| WORK TO COMPLETE |
Everything from the line containing "Task: Expand the Настройки просмотра dropdown" through the line containing "Expand the 水曜日" should be repeated exactly, and nothing else from the data.

| AVAILABLE DATA |
*** Block opens ***
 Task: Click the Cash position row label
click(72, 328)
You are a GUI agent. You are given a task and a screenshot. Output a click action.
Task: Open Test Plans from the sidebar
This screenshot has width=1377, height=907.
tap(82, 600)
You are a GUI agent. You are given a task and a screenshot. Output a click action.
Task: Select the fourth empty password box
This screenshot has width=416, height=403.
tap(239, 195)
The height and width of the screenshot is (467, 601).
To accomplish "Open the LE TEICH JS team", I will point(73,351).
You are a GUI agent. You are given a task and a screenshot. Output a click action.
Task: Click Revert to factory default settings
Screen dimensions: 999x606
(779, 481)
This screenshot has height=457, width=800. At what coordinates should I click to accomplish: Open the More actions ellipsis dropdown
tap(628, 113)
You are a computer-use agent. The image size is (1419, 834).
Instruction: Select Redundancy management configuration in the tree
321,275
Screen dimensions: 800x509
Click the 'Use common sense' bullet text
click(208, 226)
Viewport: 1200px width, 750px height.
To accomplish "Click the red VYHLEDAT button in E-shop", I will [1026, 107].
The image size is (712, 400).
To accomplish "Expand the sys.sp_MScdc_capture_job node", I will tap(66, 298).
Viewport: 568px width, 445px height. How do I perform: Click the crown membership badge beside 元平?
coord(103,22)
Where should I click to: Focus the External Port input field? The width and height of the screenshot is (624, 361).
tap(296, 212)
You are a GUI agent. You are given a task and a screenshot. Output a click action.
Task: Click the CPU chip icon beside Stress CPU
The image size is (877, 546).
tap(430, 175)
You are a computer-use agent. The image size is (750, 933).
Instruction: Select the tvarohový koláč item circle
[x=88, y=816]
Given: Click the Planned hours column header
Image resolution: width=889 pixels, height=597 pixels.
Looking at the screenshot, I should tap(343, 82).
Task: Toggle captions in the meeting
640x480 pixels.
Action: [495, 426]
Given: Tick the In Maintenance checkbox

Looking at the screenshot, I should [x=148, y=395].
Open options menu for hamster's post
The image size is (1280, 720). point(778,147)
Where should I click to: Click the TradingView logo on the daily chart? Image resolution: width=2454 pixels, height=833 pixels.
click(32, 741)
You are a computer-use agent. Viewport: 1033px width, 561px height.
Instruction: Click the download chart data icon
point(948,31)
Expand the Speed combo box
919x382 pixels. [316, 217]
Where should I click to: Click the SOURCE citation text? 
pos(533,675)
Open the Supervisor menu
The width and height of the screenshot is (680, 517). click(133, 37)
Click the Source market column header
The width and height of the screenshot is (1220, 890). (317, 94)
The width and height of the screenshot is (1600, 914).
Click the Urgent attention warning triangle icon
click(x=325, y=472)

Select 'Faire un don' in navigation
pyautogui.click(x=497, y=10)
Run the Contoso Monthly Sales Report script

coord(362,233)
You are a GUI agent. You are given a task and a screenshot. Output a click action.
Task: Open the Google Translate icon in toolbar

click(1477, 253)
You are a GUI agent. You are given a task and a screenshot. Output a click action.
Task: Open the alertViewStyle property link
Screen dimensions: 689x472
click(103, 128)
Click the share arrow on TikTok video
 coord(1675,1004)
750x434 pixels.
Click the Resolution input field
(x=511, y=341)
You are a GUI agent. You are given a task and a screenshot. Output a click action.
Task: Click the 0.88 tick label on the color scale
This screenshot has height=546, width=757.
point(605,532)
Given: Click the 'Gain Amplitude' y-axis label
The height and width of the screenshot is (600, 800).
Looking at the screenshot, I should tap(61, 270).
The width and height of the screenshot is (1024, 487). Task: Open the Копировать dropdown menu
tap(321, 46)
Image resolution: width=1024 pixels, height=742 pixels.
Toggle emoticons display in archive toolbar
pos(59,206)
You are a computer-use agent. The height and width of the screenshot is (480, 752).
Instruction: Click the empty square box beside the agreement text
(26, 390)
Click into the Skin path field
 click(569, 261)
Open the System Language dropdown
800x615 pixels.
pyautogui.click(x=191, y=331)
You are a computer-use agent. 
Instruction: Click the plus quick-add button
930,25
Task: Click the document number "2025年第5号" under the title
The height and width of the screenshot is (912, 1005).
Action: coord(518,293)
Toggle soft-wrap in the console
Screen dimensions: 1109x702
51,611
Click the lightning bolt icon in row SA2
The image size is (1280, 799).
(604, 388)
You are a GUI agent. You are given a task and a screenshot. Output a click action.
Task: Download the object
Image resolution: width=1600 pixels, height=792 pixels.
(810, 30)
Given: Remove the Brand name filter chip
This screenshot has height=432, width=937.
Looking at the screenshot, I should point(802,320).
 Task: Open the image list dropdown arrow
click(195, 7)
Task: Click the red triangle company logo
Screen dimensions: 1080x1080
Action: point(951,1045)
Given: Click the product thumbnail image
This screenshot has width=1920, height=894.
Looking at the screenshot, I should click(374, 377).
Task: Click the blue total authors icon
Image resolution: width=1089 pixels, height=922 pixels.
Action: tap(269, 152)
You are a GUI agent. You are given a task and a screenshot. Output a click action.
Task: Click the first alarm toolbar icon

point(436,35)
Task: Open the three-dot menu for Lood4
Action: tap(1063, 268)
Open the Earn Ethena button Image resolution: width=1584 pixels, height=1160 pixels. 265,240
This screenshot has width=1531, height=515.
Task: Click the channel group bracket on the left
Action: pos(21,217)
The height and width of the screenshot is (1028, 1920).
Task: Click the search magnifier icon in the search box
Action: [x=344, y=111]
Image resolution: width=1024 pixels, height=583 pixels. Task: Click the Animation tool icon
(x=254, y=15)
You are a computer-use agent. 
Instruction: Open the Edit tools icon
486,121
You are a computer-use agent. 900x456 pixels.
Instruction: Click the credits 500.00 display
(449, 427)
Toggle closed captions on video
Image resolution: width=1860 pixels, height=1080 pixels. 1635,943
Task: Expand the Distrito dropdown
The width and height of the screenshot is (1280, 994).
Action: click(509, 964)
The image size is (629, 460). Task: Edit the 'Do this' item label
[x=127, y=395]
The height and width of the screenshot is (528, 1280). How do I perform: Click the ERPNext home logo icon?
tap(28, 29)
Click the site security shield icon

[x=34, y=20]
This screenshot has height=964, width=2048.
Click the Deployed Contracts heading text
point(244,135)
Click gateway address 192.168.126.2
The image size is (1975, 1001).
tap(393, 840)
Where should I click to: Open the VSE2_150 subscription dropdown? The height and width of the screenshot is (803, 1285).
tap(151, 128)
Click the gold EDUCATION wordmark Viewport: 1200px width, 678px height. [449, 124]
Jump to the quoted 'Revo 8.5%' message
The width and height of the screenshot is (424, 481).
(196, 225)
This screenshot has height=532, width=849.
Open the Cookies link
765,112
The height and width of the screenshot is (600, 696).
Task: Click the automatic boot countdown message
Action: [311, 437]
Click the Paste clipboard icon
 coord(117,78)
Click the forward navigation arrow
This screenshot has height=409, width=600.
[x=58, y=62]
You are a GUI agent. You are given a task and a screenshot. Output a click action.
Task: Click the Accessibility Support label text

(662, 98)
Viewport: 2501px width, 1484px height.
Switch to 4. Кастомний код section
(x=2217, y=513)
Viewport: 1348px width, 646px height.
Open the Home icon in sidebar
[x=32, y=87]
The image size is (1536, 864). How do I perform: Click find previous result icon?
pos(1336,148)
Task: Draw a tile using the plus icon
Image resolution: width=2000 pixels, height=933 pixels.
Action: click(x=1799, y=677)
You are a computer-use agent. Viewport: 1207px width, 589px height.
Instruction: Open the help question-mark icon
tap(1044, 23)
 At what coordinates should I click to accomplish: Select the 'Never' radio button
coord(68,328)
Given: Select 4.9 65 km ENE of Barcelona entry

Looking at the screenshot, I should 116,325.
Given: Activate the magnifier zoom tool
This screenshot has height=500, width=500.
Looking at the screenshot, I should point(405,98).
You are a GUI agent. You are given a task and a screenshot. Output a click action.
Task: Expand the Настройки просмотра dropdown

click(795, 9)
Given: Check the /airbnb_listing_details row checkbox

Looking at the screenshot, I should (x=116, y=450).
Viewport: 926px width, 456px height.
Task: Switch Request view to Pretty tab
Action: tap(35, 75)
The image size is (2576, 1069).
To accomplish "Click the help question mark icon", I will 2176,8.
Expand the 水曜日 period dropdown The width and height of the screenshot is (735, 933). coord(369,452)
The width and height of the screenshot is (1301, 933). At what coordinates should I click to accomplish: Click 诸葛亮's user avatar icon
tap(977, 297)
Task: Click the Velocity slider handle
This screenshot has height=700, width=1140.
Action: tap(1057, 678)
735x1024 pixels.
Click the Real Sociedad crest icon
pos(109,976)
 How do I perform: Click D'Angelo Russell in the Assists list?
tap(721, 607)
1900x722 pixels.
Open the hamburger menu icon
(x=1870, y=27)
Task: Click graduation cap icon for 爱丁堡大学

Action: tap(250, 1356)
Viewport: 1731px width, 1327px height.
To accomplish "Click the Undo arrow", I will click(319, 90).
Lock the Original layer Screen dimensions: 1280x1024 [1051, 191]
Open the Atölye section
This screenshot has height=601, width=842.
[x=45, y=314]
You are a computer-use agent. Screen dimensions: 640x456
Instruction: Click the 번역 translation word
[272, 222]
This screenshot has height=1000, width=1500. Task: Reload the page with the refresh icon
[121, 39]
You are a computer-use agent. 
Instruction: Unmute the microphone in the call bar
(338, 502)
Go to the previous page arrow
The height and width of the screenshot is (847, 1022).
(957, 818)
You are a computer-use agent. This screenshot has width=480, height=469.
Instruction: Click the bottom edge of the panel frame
*** Block closes ***
| TASK SOLUTION |
Task: Expand the Настройки просмотра dropdown

click(795, 9)
Given: Check the /airbnb_listing_details row checkbox

Looking at the screenshot, I should (x=116, y=450).
Viewport: 926px width, 456px height.
Task: Switch Request view to Pretty tab
Action: tap(35, 75)
The image size is (2576, 1069).
To accomplish "Click the help question mark icon", I will 2176,8.
Expand the 水曜日 period dropdown The width and height of the screenshot is (735, 933). coord(369,452)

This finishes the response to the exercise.